- [REQUIREMENT]
Somewhere below is a line with "Given: Focus the" and, later, a line with "The width and height of the screenshot is (952, 1246)."; repeat those two lines and all the lines between them, exactly as they are.

- [Records excerpted from a collection]
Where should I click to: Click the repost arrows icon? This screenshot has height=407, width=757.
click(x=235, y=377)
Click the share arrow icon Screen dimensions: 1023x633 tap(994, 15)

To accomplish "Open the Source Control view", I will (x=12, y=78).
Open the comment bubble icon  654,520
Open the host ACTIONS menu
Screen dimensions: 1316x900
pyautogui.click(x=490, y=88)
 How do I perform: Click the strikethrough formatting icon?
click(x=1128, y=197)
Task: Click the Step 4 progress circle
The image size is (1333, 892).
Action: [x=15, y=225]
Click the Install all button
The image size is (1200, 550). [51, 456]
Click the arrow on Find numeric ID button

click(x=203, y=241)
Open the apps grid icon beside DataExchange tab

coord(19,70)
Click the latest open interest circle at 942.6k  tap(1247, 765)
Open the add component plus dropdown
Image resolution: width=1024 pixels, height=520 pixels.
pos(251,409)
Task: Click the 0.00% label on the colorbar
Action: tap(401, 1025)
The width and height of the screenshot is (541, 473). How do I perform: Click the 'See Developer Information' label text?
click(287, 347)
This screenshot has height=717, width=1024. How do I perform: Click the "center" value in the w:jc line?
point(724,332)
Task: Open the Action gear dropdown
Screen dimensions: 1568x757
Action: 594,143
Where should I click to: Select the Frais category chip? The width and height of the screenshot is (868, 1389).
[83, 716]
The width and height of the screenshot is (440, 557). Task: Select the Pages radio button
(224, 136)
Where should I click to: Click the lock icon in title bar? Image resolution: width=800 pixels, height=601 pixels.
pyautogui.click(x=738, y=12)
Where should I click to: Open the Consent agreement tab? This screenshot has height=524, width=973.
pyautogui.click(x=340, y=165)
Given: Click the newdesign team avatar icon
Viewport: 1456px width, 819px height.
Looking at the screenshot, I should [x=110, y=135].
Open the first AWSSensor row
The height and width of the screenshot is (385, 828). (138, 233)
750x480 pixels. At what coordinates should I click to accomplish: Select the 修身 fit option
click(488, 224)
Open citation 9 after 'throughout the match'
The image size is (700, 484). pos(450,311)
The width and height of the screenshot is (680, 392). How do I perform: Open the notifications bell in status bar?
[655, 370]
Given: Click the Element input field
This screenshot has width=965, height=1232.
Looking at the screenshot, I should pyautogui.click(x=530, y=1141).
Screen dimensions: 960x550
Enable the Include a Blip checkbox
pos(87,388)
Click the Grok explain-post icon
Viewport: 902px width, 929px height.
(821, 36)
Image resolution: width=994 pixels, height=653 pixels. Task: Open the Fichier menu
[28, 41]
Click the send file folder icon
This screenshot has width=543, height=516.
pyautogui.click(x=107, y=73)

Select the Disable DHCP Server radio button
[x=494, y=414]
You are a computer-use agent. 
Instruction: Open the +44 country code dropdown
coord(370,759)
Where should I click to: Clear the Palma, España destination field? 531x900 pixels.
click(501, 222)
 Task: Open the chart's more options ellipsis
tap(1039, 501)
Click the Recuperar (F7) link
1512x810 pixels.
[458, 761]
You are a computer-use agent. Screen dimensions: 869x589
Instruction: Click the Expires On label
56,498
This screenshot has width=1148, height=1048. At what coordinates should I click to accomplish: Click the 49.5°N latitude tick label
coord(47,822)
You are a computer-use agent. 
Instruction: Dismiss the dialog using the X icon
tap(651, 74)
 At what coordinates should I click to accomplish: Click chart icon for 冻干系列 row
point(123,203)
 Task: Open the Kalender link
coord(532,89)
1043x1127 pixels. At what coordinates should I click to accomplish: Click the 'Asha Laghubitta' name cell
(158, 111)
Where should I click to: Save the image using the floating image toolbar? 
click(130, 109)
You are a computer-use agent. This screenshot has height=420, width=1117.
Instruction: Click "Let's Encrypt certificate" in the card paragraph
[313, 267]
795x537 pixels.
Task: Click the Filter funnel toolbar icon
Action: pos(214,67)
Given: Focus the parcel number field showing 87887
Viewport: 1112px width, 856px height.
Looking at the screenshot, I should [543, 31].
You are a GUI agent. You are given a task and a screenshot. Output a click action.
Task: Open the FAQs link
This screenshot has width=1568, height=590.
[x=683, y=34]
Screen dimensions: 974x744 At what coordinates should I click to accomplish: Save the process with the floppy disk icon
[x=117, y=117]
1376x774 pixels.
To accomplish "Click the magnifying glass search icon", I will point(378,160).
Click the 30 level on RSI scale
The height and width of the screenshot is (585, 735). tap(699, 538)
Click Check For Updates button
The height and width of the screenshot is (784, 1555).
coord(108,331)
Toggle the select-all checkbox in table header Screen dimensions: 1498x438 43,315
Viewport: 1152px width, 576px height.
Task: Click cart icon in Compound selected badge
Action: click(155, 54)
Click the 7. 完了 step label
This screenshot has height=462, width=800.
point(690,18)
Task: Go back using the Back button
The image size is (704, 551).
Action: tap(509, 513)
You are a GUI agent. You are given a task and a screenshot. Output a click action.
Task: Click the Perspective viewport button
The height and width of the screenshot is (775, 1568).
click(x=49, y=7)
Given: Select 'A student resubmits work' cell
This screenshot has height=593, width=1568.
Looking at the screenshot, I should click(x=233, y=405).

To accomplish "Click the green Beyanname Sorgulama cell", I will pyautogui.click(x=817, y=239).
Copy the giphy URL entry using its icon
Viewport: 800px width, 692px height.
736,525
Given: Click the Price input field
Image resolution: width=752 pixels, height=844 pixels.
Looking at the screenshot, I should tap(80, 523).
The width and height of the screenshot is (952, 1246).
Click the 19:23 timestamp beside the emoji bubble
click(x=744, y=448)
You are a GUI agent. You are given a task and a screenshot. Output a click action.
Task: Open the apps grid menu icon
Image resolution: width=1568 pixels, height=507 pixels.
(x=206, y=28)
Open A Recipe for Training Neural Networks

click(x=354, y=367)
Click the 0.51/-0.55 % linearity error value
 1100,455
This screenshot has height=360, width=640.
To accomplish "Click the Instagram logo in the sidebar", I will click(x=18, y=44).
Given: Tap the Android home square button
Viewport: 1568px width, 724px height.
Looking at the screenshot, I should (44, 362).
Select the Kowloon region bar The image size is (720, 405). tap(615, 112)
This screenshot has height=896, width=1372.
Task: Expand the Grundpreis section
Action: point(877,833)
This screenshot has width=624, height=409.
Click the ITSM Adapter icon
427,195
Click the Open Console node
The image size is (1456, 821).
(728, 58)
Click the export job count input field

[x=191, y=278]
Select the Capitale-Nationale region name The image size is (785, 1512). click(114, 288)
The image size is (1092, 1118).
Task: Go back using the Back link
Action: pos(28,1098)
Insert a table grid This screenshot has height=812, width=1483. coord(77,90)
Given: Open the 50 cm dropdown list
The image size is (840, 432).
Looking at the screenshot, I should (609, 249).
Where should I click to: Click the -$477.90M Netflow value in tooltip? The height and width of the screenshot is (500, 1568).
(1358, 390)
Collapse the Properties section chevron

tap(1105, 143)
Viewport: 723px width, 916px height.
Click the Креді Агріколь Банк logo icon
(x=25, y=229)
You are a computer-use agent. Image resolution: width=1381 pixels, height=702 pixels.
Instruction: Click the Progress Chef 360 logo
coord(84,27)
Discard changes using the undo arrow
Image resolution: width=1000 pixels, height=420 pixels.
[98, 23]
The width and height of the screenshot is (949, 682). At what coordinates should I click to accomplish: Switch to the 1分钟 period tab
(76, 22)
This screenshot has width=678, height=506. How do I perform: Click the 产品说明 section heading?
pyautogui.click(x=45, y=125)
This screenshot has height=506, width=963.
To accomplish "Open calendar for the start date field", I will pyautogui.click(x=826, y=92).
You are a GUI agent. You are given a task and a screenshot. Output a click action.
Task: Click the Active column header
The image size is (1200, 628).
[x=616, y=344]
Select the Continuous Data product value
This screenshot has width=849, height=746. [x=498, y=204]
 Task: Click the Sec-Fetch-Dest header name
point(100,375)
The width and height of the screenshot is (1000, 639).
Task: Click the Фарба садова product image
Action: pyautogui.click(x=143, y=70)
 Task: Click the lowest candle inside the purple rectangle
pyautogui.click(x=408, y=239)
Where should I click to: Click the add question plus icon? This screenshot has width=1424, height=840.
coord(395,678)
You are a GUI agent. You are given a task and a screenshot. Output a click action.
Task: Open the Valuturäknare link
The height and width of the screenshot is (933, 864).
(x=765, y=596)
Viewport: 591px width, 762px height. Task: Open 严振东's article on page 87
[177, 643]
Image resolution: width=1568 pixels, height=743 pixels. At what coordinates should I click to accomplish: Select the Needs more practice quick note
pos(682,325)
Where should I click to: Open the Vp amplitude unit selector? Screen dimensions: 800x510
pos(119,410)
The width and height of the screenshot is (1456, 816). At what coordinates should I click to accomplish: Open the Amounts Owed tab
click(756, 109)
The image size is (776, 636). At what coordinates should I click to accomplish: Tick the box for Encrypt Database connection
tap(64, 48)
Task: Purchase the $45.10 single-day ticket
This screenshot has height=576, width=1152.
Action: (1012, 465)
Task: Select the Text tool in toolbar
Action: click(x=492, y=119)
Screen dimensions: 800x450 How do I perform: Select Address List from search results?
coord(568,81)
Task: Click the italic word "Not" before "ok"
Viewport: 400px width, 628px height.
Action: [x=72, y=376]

- [ANSWER SECTION]
Given: Focus the parcel number field showing 87887
Viewport: 1112px width, 856px height.
Looking at the screenshot, I should [543, 31].
You are a GUI agent. You are given a task and a screenshot. Output a click action.
Task: Open the FAQs link
This screenshot has width=1568, height=590.
[x=683, y=34]
Screen dimensions: 974x744 At what coordinates should I click to accomplish: Save the process with the floppy disk icon
[x=117, y=117]
1376x774 pixels.
To accomplish "Click the magnifying glass search icon", I will point(378,160).
Click the 30 level on RSI scale
The height and width of the screenshot is (585, 735). tap(699, 538)
Click Check For Updates button
The height and width of the screenshot is (784, 1555).
coord(108,331)
Toggle the select-all checkbox in table header Screen dimensions: 1498x438 43,315
Viewport: 1152px width, 576px height.
Task: Click cart icon in Compound selected badge
Action: click(155, 54)
Click the 7. 完了 step label
This screenshot has height=462, width=800.
point(690,18)
Task: Go back using the Back button
The image size is (704, 551).
Action: tap(509, 513)
You are a GUI agent. You are given a task and a screenshot. Output a click action.
Task: Click the Perspective viewport button
The height and width of the screenshot is (775, 1568).
click(x=49, y=7)
Given: Select 'A student resubmits work' cell
This screenshot has height=593, width=1568.
Looking at the screenshot, I should click(x=233, y=405).

To accomplish "Click the green Beyanname Sorgulama cell", I will pyautogui.click(x=817, y=239).
Copy the giphy URL entry using its icon
Viewport: 800px width, 692px height.
736,525
Given: Click the Price input field
Image resolution: width=752 pixels, height=844 pixels.
Looking at the screenshot, I should tap(80, 523).
The width and height of the screenshot is (952, 1246).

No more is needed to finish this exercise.